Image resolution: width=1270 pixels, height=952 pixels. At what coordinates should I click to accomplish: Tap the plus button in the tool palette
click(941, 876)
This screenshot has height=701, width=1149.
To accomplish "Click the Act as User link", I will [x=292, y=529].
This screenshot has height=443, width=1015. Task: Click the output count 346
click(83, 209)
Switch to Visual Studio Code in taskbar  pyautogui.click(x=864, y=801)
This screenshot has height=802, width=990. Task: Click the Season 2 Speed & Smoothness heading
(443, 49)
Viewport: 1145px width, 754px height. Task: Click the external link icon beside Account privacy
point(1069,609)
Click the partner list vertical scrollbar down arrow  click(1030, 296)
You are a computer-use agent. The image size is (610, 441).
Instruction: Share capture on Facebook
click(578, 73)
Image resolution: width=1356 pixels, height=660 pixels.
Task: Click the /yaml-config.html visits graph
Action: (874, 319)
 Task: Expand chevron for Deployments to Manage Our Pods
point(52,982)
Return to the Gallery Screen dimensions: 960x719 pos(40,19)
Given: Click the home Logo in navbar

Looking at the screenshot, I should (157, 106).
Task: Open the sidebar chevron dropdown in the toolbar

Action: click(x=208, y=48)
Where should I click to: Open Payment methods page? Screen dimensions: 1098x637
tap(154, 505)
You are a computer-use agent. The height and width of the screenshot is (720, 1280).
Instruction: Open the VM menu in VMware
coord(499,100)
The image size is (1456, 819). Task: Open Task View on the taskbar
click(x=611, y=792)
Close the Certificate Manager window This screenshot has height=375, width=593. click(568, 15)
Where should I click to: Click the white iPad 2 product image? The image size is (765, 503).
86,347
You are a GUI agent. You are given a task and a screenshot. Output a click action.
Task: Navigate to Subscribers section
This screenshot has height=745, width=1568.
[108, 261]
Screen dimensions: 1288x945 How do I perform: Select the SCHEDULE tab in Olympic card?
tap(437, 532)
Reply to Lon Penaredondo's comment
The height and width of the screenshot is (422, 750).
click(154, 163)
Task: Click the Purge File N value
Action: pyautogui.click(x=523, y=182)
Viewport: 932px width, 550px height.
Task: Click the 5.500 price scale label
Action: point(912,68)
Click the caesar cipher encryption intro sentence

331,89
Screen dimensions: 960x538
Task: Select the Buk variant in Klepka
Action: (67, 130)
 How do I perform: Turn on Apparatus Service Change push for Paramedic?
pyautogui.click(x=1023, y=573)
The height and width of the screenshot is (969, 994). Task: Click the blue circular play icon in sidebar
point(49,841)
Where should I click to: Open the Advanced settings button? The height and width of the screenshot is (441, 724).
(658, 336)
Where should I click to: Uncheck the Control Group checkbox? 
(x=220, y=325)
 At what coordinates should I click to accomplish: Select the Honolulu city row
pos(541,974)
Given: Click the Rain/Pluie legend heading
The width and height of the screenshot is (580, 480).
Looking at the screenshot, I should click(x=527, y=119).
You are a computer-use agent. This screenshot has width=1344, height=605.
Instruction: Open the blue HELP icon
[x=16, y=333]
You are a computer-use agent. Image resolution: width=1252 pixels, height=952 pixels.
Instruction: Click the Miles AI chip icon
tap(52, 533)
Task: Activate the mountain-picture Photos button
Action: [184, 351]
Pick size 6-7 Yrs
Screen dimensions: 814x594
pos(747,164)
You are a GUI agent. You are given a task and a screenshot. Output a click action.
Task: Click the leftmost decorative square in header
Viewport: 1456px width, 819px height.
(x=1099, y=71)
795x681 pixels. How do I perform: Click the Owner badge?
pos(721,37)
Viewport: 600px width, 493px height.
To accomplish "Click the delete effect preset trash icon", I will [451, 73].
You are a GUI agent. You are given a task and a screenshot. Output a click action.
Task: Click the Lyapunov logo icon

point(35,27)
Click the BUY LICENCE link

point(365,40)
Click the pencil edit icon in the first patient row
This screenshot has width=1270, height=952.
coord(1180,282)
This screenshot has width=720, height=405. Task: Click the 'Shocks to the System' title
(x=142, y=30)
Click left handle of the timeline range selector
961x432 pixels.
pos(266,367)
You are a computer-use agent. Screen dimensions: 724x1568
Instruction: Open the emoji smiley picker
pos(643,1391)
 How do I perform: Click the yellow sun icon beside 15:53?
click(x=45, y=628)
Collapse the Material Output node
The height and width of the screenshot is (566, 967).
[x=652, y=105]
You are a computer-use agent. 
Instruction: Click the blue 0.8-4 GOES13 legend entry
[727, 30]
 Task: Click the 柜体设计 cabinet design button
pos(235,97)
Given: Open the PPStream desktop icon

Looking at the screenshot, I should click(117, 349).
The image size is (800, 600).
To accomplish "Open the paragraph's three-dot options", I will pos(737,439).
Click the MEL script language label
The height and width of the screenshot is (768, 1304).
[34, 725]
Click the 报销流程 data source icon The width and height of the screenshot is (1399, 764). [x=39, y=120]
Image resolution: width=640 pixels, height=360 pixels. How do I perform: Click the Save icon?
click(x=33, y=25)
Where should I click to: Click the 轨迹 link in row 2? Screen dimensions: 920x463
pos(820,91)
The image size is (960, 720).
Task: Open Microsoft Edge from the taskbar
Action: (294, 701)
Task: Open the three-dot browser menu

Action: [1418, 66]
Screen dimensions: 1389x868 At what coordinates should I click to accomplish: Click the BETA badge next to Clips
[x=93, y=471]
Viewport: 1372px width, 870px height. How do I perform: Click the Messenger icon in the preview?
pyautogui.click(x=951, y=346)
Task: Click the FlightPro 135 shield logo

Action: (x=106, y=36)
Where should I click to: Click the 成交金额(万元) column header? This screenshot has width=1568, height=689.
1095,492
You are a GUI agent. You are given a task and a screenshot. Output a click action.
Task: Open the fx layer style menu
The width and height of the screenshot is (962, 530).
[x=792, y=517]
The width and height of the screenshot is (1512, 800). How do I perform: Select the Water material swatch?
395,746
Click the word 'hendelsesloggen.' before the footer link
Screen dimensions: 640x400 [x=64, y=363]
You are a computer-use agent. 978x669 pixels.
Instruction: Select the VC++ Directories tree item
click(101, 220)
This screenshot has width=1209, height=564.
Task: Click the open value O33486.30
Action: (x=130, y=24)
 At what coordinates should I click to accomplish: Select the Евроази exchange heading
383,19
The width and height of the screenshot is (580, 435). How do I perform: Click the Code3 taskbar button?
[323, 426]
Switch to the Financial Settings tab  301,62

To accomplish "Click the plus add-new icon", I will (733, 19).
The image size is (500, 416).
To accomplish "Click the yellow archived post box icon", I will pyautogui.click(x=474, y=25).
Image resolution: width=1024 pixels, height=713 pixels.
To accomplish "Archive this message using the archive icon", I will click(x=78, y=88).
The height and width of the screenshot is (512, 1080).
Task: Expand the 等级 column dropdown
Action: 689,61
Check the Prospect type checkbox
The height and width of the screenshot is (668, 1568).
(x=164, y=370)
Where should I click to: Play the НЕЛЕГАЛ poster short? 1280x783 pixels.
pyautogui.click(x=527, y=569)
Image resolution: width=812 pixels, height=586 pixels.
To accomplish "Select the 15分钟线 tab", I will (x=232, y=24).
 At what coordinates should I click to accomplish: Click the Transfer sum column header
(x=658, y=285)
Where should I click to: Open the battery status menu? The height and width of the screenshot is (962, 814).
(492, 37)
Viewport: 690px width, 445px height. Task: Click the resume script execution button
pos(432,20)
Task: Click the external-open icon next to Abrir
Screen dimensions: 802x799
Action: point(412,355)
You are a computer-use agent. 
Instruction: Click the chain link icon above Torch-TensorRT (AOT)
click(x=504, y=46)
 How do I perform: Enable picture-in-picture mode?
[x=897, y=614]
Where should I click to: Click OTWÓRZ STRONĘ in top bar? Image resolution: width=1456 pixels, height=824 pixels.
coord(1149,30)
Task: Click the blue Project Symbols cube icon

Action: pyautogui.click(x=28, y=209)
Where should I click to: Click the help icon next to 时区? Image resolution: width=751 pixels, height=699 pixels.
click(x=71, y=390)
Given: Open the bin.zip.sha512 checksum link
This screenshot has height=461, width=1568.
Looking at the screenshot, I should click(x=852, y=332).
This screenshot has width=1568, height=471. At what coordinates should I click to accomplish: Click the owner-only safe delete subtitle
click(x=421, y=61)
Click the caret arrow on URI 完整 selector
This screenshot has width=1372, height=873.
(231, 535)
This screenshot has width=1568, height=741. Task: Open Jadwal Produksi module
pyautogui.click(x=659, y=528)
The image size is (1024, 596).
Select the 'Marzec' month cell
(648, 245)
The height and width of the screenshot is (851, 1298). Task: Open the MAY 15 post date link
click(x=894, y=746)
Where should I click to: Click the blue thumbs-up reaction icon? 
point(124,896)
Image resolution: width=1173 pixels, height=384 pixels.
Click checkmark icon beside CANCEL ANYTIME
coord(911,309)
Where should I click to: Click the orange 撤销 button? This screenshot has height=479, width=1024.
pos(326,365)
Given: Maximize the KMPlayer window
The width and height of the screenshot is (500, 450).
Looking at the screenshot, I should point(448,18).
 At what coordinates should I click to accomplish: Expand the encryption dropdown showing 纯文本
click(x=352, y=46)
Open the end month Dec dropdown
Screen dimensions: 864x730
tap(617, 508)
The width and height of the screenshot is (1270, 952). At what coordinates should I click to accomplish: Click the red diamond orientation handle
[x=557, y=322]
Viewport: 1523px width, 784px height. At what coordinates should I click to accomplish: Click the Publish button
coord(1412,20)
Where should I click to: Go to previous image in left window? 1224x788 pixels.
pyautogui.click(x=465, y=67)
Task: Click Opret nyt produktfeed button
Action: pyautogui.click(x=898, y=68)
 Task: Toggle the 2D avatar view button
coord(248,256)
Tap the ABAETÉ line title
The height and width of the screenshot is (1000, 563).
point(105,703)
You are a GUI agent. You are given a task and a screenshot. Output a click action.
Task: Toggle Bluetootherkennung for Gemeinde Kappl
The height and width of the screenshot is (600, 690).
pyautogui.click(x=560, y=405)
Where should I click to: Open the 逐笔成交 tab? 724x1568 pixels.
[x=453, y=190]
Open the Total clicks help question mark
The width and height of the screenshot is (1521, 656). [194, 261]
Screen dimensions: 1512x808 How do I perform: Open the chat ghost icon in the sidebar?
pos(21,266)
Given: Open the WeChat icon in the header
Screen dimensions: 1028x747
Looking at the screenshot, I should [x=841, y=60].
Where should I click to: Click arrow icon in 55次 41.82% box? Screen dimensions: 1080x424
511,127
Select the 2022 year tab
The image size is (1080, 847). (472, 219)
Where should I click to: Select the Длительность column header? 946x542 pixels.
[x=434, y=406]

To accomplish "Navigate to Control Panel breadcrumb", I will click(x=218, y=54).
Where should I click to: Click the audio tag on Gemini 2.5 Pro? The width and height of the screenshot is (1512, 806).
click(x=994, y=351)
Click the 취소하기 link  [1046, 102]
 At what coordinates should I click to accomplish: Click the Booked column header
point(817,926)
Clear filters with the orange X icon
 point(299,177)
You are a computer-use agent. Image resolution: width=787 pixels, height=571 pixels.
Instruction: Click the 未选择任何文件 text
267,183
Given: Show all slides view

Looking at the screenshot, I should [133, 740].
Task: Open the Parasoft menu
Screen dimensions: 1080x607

---

WHAT TO PRODUCE:
Format the rows from the line with "Where should I click to: Open the battery" up to and including the line with "Action: point(412,355)" as a two-column CSV with the columns request and answer. Put each row's text and its answer in a single quoted field each, with line breaks replaced by spaces.

RESULT FOR THIS TASK:
request,answer
"Where should I click to: Open the battery status menu? The height and width of the screenshot is (962, 814).","(492, 37)"
"Viewport: 690px width, 445px height. Task: Click the resume script execution button","pos(432,20)"
"Task: Click the external-open icon next to Abrir Screen dimensions: 802x799","Action: point(412,355)"